• _PASSAGE FOR REVIEW_:
————————
Wheeler has now trained his sights on a situation in New Jersey where the legislature is thinking of amending a ‘smart gun’ law that was passed in 2002 but has never been implemented because no manufacturer could deliver a smart-gun product that both worked and was made available for retail sale. A brief attempt was made to sell one of these models in California, but the gun shop in question quickly removed the produce from its shelves when local gun nuts threatened a boycott of the store or worse.

hippo Wheeler refers to smart-gun technology as a “sweeping infringement” of the 2nd Amendment, a judgement obviously based on his expertise on the area of Constitutional law. If he would bother to actually read the 2008 Heller decision, he might notice that Scalia explicitly states that “nothing in our opinion should be taken to cast doubt on … laws imposing conditions and qualifications on the commercial sale of arms.” [p. 54] Notice the phrase, ‘commercial sale of arms,’ which even a jerk like Wheeler must know means that the government can decide what types of guns can and cannot be sold.

Smart guns were first hyped during the Clinton administration when the government awarded R&D grants to various inventors and entrepreneurs to develop new gun-safety technologies. You can get a very complete overview of the history and development of smart-gun products by reading a report published by the Department of Justice in 2013. The report brought together representatives of federal agencies and test labs, law enforcement bodies, technology institutes, public health researchers, and was discussed with staff from Smith & Wesson, Colt, FN and Ruger, among others.
————————
• _TASK STATEMENT_:
Copy the part of the smart-gun article between "Wheeler has now" and "store or worse.", inclusive.

Records from a data collection
————————
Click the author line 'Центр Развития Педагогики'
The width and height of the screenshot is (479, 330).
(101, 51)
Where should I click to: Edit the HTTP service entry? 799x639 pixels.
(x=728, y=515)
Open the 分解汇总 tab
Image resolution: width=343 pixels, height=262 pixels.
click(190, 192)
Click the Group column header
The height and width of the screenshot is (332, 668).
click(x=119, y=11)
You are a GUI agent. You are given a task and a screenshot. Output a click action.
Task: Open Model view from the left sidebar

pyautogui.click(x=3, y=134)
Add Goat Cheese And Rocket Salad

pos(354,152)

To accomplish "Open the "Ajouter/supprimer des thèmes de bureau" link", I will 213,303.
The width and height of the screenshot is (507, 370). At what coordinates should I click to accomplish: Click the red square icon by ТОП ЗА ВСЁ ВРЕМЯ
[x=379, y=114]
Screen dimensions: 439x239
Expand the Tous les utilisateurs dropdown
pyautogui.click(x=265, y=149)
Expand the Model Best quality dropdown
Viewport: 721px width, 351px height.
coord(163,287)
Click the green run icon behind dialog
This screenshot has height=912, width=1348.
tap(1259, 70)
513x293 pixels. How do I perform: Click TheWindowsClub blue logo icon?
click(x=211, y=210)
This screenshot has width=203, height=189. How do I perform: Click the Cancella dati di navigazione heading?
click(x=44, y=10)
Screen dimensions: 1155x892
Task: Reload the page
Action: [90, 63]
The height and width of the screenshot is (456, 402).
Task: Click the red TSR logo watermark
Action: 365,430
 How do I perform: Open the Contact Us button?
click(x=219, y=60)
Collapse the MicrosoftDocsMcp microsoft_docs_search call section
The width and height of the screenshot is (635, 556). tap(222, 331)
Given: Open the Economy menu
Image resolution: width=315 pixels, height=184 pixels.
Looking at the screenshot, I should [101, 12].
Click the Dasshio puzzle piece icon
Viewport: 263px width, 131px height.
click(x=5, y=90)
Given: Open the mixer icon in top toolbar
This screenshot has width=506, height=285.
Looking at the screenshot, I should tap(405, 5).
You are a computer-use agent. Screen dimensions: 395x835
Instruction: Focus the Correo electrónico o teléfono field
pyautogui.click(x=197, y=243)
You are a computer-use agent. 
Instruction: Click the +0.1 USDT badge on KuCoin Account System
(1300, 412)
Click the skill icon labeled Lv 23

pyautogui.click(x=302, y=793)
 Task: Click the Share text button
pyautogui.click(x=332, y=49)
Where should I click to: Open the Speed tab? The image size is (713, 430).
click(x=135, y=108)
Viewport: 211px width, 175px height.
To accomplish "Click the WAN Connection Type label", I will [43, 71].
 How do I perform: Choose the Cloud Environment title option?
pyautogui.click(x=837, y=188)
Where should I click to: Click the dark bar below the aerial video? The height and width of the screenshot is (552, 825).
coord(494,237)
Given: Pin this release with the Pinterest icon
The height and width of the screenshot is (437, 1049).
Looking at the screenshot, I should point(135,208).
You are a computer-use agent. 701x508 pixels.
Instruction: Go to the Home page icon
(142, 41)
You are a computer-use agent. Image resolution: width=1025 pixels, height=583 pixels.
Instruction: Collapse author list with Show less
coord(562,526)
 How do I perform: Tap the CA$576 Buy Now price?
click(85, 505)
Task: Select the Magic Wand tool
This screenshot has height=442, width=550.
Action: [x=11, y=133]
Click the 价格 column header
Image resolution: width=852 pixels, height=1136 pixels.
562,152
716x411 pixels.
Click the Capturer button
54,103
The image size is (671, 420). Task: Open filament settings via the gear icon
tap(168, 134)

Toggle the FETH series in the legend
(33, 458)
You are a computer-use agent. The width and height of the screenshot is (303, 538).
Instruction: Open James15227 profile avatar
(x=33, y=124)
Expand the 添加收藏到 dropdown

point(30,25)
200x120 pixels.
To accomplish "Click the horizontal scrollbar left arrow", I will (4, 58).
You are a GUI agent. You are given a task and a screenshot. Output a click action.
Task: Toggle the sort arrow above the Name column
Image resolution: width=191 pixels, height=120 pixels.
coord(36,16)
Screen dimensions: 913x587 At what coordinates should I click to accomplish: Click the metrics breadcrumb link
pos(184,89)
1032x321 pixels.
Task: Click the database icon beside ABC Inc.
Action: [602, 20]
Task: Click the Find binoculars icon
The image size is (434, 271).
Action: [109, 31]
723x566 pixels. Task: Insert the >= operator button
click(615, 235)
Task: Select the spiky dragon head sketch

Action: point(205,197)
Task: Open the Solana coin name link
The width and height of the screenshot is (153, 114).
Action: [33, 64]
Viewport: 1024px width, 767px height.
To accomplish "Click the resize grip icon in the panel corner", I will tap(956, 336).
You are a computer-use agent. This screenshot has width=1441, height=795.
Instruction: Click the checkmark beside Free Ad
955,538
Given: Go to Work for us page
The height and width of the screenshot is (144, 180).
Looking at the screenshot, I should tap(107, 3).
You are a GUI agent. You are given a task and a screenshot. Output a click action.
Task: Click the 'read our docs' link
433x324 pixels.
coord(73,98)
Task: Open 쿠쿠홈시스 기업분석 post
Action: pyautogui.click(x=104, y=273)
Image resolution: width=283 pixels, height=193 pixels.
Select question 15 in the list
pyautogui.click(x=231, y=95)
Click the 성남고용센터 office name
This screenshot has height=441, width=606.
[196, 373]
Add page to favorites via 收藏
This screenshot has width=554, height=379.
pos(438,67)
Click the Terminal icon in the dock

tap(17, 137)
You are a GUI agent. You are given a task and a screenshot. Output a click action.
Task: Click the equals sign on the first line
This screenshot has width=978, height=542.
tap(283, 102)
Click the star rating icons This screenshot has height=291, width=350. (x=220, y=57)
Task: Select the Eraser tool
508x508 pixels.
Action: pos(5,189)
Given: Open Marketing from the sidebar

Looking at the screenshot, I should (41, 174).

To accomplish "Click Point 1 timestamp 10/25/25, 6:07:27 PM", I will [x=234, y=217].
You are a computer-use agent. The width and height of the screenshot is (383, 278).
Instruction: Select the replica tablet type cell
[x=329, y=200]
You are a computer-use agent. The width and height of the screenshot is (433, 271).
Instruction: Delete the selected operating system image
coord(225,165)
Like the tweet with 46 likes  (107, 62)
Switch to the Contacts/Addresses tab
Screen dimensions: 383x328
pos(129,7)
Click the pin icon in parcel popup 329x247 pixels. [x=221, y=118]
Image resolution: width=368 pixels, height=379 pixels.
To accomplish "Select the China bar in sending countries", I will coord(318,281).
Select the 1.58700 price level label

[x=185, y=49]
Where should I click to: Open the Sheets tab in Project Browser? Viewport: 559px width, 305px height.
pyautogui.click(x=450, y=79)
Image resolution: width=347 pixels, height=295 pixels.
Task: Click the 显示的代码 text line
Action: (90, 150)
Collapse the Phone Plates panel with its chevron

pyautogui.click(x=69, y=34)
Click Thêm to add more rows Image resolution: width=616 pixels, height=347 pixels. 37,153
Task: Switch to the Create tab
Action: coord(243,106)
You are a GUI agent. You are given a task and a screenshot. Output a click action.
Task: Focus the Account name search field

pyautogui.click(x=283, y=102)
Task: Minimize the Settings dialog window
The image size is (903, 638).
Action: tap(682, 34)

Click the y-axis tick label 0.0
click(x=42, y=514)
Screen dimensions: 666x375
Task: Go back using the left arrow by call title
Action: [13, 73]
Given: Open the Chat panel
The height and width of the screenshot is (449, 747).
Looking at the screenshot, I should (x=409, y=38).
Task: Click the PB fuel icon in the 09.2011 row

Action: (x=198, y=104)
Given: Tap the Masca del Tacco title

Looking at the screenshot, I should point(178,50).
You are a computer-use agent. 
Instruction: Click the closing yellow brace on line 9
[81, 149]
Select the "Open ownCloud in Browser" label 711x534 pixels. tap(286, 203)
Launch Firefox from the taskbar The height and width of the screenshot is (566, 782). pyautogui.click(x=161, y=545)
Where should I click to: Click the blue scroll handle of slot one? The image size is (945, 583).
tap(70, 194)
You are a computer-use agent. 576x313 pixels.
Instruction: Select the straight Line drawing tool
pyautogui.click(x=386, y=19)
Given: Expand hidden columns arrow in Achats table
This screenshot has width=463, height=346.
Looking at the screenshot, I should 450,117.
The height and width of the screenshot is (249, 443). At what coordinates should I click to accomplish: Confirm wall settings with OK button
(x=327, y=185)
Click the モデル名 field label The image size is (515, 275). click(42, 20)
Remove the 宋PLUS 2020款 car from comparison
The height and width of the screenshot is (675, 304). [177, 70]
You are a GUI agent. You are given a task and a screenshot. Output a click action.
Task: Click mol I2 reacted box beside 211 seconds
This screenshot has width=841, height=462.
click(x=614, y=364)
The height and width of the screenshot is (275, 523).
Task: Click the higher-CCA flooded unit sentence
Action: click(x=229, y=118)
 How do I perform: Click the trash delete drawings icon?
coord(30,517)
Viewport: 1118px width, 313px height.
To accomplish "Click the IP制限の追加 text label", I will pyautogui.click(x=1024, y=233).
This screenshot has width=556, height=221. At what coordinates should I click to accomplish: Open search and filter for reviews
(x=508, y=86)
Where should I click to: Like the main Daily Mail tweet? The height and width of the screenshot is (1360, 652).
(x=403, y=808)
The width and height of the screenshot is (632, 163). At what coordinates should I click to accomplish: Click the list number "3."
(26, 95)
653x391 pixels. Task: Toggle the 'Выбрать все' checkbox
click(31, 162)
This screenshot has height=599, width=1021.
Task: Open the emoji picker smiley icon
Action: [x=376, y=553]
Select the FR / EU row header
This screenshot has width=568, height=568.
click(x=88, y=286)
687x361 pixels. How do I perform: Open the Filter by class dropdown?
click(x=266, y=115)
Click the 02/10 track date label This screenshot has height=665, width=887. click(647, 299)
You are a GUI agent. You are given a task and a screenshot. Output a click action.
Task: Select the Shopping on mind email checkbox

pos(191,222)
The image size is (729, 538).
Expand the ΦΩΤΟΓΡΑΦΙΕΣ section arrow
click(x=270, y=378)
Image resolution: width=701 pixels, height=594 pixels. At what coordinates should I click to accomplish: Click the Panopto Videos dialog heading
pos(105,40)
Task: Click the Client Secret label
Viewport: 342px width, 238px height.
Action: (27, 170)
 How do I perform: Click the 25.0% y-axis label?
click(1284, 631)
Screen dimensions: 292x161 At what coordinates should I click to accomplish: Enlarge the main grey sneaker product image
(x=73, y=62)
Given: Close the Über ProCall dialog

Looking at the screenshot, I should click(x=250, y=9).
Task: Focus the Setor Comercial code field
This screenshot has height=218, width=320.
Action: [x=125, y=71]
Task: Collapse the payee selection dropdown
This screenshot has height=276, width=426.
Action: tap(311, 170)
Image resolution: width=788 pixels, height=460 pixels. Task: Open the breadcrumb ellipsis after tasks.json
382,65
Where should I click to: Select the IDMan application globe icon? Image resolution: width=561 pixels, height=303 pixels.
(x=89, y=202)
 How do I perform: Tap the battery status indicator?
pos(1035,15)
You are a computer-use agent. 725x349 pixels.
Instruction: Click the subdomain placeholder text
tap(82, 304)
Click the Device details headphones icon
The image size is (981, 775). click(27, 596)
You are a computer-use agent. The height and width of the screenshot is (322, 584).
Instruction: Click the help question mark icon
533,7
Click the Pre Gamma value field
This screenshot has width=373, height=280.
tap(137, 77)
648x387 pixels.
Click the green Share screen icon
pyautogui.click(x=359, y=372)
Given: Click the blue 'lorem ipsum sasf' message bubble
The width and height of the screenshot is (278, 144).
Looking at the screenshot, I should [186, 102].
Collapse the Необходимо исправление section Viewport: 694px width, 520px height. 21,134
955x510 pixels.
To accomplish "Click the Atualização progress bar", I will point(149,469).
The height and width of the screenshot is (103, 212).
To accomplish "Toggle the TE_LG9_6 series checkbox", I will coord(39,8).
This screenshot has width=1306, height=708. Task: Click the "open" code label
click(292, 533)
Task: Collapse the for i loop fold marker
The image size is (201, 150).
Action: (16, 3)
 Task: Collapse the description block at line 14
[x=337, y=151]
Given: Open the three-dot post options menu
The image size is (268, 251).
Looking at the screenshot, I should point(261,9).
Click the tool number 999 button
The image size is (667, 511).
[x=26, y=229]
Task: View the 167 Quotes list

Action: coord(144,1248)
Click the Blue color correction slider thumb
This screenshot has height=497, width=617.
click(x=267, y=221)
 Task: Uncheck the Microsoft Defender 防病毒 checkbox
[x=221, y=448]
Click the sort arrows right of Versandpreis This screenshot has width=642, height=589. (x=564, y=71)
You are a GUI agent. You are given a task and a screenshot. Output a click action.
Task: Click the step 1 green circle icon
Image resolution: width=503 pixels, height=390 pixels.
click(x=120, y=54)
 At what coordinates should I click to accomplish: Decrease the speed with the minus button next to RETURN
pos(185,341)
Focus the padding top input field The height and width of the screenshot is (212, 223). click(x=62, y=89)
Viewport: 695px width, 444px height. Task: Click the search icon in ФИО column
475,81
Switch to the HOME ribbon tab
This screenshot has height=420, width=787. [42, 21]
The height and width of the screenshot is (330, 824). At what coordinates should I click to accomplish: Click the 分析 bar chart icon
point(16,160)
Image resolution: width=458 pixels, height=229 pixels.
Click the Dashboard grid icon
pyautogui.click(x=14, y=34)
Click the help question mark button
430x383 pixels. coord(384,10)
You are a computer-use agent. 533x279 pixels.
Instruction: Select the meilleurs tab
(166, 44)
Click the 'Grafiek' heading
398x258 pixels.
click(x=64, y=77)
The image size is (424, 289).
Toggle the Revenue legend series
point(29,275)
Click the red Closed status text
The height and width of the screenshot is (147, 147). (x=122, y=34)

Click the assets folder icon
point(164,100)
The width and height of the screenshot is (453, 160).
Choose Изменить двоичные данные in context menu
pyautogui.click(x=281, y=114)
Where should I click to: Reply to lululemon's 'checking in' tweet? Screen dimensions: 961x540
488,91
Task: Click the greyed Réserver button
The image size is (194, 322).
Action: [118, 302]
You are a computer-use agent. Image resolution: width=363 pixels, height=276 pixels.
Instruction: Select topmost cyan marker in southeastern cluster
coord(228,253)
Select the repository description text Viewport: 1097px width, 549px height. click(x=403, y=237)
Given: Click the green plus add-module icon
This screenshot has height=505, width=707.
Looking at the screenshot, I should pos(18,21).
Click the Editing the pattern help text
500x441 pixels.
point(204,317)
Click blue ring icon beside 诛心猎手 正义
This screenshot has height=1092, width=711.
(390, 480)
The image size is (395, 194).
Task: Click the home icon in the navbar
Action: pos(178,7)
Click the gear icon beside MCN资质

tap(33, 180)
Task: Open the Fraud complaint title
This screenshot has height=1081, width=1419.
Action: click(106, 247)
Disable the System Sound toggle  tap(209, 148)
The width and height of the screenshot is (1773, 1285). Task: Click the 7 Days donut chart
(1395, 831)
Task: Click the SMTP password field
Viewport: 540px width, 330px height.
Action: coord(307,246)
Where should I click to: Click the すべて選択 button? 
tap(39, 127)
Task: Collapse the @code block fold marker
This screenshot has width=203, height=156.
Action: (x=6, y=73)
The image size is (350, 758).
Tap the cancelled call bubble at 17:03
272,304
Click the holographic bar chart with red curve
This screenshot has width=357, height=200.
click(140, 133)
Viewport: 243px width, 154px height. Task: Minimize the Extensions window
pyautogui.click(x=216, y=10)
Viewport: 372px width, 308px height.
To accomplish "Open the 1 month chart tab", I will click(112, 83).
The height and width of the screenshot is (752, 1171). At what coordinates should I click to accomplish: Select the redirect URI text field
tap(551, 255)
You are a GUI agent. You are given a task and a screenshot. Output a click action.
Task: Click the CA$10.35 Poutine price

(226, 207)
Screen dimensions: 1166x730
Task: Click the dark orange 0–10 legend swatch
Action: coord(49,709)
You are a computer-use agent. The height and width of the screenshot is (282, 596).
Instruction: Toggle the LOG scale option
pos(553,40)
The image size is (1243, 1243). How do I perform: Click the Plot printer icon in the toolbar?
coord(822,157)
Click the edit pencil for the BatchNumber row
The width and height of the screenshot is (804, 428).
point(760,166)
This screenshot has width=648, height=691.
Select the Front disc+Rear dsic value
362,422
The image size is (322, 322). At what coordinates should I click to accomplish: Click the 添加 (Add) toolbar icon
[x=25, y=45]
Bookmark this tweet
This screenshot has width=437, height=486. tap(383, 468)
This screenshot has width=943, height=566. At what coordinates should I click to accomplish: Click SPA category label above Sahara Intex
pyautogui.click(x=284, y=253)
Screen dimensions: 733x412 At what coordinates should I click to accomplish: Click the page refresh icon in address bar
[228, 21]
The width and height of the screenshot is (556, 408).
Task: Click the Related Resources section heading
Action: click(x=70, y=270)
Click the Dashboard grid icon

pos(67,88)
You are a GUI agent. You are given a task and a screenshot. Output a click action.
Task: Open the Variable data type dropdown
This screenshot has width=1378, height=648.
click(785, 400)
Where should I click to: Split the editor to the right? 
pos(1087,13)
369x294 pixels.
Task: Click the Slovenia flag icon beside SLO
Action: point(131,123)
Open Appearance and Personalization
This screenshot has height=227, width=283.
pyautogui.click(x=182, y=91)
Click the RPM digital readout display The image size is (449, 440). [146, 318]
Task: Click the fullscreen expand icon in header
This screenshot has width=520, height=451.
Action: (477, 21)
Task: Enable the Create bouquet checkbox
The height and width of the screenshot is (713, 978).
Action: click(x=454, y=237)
————————
• _WRITTEN SOLUTION_:
Wheeler has now trained his sights on a situation in New Jersey where the legislature is thinking of amending a ‘smart gun’ law that was passed in 2002 but has never been implemented because no manufacturer could deliver a smart-gun product that both worked and was made available for retail sale. A brief attempt was made to sell one of these models in California, but the gun shop in question quickly removed the produce from its shelves when local gun nuts threatened a boycott of the store or worse.